[Stored data]
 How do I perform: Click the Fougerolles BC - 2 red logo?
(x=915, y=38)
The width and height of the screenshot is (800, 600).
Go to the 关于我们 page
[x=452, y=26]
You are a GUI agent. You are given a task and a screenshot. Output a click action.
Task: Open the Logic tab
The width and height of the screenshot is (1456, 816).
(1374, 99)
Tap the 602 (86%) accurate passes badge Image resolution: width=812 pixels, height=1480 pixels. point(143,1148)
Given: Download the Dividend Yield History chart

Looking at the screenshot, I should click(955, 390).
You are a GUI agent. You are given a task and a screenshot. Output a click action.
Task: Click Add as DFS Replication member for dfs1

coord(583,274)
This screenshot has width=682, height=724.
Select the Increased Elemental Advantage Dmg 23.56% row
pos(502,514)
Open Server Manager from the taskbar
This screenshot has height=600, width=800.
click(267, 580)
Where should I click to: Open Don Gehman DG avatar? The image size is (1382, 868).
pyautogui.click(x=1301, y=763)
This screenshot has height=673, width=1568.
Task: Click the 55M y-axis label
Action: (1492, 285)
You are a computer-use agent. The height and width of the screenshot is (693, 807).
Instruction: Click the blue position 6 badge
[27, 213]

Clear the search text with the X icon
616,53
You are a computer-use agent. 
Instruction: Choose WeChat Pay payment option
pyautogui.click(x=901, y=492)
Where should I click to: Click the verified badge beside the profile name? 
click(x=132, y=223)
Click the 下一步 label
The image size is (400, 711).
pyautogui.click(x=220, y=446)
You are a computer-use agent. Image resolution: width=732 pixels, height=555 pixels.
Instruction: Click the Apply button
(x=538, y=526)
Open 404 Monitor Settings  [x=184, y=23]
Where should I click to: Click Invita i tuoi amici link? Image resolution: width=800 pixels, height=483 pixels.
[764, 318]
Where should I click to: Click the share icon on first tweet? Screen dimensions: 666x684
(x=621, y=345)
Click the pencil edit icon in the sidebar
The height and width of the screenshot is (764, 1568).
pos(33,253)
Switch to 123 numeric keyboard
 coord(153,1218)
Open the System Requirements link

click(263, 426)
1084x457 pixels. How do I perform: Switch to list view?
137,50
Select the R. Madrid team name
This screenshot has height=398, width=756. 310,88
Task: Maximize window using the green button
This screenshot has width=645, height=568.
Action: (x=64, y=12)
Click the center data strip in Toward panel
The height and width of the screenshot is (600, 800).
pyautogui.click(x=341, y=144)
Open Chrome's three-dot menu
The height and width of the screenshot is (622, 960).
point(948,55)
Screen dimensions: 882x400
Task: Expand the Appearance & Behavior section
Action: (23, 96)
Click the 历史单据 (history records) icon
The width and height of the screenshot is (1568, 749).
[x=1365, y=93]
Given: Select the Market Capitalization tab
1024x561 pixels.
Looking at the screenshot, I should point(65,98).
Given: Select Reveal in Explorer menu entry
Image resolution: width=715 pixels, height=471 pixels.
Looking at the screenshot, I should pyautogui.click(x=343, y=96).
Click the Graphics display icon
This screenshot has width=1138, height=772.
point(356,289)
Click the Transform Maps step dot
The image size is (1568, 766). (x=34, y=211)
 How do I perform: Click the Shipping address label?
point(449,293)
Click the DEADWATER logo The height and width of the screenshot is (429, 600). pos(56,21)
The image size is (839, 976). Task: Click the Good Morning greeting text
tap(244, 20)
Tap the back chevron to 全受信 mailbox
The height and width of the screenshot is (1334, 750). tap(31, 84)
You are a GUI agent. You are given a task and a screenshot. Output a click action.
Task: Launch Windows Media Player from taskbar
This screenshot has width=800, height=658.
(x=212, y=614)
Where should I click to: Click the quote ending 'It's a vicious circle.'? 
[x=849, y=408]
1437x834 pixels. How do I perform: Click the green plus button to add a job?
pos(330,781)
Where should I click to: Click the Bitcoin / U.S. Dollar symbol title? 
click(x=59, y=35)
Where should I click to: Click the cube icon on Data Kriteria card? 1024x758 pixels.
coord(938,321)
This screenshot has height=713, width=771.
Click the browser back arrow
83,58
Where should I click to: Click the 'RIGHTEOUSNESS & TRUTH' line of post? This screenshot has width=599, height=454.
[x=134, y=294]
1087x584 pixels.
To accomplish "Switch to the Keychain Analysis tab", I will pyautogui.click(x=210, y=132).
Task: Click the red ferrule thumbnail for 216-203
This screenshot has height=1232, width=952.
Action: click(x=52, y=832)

- _TRY IT_:
From the records above, copy each line where the word "computer" can be found.

- _OUTPUT FOR THIS EXERCISE_:
You are a computer-use agent. The height and width of the screenshot is (693, 807).
You are a computer-use agent. 
You are a computer-use agent. Image resolution: width=732 pixels, height=555 pixels.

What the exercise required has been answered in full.